■ Exercise brief
I need every line of the material below that includes the string "computer".

■ Data in this exercise

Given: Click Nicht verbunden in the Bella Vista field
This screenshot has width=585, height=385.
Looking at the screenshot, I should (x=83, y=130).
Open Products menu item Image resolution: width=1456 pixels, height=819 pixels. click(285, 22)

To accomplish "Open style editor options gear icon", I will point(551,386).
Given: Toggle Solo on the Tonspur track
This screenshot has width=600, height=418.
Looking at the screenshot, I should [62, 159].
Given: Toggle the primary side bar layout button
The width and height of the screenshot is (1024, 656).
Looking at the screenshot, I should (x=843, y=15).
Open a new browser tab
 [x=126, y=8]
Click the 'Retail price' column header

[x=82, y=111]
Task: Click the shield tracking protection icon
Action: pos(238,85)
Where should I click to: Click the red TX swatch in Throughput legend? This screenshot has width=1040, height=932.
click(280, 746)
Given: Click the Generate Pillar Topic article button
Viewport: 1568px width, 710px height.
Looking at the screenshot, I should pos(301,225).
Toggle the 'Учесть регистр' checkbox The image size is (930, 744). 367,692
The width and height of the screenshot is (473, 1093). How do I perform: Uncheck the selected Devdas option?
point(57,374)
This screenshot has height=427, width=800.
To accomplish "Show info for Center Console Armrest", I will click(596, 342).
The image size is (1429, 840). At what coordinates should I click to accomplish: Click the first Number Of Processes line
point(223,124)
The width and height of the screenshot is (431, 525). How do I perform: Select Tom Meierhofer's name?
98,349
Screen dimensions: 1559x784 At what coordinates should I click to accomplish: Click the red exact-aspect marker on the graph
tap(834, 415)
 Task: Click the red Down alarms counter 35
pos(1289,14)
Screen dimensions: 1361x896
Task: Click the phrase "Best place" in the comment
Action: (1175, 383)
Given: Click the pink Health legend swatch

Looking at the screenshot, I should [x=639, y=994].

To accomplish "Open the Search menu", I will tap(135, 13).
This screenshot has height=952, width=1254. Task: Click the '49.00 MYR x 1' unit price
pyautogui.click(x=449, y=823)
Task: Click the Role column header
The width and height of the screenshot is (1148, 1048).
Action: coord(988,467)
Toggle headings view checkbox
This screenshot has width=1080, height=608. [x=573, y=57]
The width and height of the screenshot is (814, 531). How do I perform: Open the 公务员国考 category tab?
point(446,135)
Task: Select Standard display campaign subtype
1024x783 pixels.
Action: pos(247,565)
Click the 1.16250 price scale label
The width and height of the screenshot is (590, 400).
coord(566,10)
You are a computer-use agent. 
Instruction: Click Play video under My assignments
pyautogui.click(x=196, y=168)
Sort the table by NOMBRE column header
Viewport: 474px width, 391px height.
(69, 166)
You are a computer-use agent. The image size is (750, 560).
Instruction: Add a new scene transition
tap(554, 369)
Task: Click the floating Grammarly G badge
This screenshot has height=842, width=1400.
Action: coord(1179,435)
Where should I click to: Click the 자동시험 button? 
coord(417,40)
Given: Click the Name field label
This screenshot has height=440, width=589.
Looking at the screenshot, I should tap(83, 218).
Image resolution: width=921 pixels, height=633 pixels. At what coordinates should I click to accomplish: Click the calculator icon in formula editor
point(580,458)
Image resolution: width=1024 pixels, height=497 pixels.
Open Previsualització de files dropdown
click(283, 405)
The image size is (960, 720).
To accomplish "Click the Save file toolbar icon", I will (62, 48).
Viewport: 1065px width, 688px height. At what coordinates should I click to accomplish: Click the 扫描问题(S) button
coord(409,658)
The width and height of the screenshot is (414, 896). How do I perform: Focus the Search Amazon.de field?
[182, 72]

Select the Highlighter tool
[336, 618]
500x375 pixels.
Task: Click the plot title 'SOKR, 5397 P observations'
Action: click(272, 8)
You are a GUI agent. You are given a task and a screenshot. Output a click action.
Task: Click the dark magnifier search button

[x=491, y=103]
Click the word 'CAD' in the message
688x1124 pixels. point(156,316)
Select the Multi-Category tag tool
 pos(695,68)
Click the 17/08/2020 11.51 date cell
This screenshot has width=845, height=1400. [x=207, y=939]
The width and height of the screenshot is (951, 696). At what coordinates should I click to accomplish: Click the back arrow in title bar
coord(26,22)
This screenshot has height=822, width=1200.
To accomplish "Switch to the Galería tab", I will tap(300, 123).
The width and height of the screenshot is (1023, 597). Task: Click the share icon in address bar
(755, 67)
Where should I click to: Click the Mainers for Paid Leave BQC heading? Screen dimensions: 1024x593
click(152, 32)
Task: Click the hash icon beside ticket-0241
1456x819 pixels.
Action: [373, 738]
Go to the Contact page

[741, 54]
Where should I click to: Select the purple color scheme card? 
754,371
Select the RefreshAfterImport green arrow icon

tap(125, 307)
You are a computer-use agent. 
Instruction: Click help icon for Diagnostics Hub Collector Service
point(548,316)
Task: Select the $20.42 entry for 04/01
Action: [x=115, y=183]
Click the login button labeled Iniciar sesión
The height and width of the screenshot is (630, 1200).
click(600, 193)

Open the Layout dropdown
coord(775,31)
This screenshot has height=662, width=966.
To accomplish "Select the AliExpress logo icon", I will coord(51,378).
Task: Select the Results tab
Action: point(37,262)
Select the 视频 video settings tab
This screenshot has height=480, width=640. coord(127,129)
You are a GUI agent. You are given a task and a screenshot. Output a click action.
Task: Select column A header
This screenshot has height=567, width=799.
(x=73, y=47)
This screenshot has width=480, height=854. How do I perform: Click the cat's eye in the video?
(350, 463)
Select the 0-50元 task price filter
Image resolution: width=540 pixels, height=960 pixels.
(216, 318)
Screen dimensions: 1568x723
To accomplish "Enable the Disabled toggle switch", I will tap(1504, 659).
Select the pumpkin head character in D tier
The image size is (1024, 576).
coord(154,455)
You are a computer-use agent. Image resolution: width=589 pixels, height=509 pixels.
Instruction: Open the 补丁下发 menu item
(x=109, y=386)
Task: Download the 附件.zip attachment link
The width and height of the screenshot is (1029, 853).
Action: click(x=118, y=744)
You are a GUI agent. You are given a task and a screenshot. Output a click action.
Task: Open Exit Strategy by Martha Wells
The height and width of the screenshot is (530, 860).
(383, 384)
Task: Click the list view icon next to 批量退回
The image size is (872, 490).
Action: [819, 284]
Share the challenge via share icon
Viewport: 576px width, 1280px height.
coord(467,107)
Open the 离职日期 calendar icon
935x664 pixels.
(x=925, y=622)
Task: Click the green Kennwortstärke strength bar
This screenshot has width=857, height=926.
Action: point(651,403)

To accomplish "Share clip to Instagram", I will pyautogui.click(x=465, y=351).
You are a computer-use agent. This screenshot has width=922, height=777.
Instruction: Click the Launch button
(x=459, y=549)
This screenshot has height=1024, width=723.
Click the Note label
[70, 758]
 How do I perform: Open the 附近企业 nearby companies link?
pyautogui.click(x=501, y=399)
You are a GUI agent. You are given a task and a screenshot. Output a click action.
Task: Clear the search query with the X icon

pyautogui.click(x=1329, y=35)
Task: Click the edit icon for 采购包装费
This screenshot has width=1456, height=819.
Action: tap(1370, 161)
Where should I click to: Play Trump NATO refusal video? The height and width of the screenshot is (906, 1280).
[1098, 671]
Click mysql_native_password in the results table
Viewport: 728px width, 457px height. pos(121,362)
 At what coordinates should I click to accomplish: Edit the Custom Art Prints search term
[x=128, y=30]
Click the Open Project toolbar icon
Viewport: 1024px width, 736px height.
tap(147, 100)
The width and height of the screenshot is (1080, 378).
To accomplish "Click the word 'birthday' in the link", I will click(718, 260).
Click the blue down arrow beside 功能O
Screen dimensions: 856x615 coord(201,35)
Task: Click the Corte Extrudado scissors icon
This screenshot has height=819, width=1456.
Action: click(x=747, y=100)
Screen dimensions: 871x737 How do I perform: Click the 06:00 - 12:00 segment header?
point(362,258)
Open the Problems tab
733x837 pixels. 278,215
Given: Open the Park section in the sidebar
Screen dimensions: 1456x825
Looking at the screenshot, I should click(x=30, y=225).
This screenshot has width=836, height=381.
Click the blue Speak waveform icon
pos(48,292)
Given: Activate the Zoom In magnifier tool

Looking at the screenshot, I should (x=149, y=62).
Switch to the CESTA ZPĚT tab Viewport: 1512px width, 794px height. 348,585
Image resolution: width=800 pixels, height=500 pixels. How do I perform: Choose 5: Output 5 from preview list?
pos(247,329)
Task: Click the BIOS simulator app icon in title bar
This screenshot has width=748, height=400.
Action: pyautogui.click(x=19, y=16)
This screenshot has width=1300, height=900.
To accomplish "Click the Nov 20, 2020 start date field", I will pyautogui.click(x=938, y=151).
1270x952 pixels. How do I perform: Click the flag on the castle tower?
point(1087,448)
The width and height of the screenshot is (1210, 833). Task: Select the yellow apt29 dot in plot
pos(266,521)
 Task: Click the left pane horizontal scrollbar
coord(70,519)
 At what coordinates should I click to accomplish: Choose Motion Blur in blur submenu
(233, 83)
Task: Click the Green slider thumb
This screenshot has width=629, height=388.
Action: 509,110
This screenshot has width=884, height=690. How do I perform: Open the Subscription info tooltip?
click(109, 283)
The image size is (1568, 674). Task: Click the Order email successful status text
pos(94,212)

■ Completed exercise
You are a computer-use agent. 
You are a computer-use agent. The image size is (750, 560).
You are a computer-use agent. 
You are a computer-use agent. Image resolution: width=589 pixels, height=509 pixels.
You are a computer-use agent. This screenshot has width=922, height=777.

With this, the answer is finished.